「稲葉篤紀監督」は戦訓にできるか…屈辱にまみれた“北京五輪の悲劇”
情の采配が裏目に
そして、「せめて銅メダルを」と期待された翌23日の米国との3位決定戦も、3回に佐藤の左飛落球をきっかけに失点し、4対8と逆転負け。3A主体のオールマイナーの米国に予選リーグに続いて敗れたのは、日本のファンにとっても大きなショックだった。
この日も星野監督は、佐藤を“鬼門”のレフトで使い、本来先発タイプの川上を5試合目のリリーフ起用で傷口を広げるなど、情の采配がことごとく裏目に出た。

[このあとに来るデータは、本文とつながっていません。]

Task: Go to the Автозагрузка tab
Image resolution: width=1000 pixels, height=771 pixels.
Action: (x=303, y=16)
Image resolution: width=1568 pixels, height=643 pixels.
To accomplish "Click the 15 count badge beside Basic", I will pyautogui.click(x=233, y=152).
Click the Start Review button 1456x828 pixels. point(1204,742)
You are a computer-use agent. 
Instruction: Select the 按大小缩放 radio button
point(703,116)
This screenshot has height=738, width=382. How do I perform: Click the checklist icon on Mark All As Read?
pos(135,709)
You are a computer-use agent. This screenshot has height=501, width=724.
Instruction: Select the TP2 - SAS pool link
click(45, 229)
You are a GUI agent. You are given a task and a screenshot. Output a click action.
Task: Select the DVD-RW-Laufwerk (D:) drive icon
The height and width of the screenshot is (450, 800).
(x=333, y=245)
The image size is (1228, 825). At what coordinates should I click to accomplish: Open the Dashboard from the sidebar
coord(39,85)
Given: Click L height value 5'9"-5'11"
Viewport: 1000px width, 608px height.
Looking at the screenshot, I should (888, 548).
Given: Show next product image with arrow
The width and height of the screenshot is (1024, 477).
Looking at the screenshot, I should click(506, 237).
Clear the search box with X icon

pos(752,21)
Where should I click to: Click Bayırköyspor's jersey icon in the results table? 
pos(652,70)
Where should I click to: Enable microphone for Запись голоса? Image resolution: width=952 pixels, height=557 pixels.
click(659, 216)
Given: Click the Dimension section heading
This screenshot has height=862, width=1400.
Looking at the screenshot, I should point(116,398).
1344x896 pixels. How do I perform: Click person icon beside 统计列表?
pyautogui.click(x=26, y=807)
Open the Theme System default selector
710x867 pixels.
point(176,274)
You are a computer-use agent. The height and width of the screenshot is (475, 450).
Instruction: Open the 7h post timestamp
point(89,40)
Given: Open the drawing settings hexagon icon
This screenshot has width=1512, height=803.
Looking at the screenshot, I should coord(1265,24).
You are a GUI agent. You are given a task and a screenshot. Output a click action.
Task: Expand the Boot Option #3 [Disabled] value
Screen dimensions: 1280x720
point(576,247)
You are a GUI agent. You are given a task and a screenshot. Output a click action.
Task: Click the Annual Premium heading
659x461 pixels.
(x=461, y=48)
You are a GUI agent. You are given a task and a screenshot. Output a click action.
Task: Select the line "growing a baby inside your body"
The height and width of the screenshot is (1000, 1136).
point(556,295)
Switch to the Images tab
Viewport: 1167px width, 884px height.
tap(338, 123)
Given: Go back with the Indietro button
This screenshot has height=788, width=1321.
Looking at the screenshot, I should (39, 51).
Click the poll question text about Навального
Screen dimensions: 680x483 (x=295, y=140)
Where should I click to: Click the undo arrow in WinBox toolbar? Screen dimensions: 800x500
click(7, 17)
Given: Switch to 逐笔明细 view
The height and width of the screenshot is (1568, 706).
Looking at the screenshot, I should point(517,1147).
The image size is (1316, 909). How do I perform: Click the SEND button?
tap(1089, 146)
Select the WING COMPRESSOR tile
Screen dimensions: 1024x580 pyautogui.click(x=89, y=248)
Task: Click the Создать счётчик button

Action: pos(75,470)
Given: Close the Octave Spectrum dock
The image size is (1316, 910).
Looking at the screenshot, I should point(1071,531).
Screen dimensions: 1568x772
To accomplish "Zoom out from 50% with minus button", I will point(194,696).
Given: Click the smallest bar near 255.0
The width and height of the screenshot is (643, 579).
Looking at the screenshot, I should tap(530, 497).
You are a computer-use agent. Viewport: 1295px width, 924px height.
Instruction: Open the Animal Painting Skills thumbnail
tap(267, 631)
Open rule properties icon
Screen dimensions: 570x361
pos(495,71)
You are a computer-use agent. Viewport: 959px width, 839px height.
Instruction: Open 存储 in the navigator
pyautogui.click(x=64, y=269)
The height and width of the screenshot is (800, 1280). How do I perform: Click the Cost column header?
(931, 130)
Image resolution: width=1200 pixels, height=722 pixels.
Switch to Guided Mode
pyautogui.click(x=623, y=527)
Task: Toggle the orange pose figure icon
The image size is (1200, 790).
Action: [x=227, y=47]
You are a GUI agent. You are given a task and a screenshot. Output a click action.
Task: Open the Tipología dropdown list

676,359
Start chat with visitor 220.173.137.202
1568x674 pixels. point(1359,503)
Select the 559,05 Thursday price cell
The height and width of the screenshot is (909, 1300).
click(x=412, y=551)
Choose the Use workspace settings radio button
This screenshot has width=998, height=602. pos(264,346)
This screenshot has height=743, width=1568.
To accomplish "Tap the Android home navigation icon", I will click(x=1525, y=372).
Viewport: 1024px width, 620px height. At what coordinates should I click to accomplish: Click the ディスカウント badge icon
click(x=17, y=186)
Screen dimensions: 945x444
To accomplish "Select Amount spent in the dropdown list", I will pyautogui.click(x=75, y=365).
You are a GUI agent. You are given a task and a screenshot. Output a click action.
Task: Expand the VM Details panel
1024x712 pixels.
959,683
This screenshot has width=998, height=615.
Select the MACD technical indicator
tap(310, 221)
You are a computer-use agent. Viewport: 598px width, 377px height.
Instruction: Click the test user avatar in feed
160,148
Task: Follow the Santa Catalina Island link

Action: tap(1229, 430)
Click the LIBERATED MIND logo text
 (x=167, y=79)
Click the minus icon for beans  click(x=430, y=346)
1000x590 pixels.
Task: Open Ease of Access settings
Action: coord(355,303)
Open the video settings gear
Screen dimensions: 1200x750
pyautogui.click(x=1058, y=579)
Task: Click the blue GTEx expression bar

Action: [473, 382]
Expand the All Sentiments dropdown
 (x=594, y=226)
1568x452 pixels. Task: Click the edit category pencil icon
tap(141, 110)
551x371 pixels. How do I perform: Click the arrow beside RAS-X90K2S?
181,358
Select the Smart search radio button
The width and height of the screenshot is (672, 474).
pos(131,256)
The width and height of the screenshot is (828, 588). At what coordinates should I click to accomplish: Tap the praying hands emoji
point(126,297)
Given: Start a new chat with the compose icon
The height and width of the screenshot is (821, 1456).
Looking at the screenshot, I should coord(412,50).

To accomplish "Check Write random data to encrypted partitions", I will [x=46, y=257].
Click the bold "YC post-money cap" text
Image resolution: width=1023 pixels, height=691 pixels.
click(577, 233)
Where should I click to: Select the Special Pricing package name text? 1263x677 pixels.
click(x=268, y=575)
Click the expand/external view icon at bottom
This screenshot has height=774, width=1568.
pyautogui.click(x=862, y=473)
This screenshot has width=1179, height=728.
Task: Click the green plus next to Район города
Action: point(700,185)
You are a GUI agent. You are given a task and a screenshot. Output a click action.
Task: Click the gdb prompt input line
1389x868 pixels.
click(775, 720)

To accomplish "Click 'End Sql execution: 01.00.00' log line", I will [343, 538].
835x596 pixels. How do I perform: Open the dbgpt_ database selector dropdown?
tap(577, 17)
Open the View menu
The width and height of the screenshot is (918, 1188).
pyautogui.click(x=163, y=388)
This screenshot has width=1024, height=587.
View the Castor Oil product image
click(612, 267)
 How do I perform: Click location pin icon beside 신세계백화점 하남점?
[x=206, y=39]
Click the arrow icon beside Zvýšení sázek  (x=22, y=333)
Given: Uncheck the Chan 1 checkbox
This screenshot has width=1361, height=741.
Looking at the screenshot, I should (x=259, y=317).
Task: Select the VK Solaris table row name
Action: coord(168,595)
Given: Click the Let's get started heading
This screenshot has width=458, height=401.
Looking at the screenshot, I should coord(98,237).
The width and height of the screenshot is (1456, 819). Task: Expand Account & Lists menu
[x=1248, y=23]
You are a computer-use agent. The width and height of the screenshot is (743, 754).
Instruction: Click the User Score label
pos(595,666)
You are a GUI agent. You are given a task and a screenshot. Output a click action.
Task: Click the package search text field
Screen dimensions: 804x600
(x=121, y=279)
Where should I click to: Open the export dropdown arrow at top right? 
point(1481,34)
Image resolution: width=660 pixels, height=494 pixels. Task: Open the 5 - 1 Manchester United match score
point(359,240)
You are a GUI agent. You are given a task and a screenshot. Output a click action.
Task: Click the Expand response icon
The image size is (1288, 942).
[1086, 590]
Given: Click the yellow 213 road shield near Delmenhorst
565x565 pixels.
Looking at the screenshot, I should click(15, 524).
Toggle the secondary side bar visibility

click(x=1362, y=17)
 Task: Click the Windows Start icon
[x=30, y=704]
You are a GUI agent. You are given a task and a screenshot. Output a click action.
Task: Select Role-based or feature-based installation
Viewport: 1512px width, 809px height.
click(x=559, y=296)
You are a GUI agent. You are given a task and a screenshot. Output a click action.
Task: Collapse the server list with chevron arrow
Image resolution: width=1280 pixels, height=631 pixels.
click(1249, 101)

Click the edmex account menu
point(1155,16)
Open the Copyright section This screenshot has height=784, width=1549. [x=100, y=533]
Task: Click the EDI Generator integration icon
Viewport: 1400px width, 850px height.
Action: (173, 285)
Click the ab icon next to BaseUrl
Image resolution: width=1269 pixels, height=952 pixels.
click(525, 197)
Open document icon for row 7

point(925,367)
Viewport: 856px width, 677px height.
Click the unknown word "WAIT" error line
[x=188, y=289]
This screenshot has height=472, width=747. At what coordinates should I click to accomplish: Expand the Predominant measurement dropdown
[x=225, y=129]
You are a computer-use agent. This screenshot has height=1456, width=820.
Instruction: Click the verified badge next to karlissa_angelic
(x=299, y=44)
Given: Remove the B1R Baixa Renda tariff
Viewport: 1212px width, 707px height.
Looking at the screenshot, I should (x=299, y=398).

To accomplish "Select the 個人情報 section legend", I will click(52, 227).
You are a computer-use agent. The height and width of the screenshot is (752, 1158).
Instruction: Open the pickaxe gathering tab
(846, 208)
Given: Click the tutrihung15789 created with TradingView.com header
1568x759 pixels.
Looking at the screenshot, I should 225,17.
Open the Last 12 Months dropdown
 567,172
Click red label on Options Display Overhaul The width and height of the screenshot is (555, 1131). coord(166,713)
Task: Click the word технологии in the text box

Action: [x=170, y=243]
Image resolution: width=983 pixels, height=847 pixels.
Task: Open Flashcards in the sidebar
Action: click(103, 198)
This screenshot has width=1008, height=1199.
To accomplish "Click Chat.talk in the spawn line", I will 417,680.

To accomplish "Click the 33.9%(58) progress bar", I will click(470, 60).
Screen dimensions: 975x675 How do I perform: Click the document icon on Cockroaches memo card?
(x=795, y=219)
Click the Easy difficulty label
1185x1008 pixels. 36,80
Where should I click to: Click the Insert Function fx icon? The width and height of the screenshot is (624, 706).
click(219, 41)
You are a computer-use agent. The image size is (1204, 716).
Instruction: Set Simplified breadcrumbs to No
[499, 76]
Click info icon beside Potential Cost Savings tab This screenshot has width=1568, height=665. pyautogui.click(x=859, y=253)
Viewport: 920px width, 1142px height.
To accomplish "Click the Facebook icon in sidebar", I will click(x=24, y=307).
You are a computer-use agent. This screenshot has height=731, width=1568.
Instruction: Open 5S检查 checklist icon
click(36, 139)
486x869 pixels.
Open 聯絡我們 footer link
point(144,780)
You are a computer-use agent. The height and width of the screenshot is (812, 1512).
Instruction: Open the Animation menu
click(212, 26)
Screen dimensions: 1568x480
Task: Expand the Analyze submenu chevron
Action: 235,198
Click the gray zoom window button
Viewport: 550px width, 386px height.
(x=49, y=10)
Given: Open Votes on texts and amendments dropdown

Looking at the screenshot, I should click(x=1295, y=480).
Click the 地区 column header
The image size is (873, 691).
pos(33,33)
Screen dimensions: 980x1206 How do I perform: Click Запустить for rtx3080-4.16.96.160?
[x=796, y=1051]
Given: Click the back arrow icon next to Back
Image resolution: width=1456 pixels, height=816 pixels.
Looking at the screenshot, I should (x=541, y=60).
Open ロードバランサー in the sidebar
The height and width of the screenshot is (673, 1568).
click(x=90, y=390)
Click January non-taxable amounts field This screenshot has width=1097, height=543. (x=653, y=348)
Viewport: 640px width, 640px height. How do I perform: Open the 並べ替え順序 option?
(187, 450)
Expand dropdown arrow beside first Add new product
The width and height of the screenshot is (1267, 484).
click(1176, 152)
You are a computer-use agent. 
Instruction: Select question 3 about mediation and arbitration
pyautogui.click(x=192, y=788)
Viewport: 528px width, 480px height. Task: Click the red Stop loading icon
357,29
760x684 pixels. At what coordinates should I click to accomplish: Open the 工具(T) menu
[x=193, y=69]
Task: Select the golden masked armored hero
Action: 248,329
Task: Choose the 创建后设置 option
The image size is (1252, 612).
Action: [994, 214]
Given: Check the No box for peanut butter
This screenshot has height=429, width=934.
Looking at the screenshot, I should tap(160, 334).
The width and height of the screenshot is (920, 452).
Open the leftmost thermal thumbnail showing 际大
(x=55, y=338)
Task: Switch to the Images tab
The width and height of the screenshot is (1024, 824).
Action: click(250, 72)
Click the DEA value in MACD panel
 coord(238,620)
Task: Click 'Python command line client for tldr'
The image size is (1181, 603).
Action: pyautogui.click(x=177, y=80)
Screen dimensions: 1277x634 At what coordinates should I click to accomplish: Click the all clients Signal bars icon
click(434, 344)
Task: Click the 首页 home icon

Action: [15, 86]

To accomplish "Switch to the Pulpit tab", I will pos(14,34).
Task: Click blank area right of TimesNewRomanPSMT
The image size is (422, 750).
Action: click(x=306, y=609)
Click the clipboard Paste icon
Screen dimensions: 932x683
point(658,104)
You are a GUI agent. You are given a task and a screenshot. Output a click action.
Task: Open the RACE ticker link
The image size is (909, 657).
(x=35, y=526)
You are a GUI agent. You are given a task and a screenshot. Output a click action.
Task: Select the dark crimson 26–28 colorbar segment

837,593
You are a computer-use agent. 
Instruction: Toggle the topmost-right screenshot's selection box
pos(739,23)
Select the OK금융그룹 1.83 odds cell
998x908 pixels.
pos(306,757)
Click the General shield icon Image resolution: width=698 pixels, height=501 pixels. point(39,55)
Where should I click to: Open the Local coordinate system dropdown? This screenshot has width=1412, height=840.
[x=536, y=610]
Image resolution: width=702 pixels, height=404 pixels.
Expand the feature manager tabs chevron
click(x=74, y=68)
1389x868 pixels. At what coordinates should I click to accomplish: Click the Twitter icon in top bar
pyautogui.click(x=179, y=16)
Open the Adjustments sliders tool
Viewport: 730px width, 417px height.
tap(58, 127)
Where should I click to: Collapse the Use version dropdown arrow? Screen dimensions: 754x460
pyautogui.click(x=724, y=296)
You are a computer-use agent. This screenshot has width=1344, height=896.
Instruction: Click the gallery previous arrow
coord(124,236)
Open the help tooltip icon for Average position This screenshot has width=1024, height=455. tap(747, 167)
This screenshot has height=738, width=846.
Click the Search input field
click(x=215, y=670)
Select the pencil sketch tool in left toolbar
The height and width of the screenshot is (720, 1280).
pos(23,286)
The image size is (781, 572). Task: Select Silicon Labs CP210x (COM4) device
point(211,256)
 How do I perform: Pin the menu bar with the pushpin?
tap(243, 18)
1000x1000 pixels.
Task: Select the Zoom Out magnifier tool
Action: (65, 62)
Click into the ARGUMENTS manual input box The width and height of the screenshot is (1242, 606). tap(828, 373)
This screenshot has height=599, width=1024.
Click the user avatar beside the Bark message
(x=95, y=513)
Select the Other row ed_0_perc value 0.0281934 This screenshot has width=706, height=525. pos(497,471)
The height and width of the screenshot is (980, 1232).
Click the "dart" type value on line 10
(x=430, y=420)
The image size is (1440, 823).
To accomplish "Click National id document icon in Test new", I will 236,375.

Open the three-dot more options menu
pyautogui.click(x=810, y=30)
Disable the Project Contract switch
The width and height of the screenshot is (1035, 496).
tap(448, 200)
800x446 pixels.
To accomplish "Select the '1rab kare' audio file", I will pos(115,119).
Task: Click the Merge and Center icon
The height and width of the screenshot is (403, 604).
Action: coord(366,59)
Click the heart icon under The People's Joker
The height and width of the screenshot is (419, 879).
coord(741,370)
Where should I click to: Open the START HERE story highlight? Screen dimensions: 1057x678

投手10人のうち7人までが先発タイプで、リリーフは、先発と併用の上原浩治を含めても、藤川球児、岩瀬の3人だけ。このバランスの悪さも、短期決戦では不利に働いた。
4位という期待を裏切る結果に、星野監督は「私に力がなかった。金メダルを待っていたファンには、申し訳ない思いで一杯」と肩を落としながらも、選手たちに「この経験を将来、指導者になったときも忘れないでほしい」の言葉を贈った。
「力がなかったということ。精神的にも技術的にもボヤッとしていると、世界は勝てない」と悔し涙を流した稲葉現監督もその一人だ。
だが、北京では悪夢に泣いた星野監督も、楽天時代の13年の日本シリーズでは、「良い状態で投げたい」というエース・田中将大の気持ちを汲んで、CSから中4日での第1戦先発に固執せず、第2戦にスライド。第5戦では、5回まで1安打無失点の辛島航を6回から則本昂大にスパッと代えるなど、柔軟かつ大胆な短期決戦型采配で悲願の日本一を達成している。“北京の教訓”が生かされた結果と言えるだろう。
東京五輪は、日本、米国、韓国の3強が中心のメダル争いが予想されるが、7月28日の予選リーグ初戦で対戦するドミニカも、MLBのFA組を中心に強力なメンバーが揃い、侮れない。
何が起きるかわからない短期決戦。稲葉ジャパンは13年前の屈辱を晴らすことができるだろうか。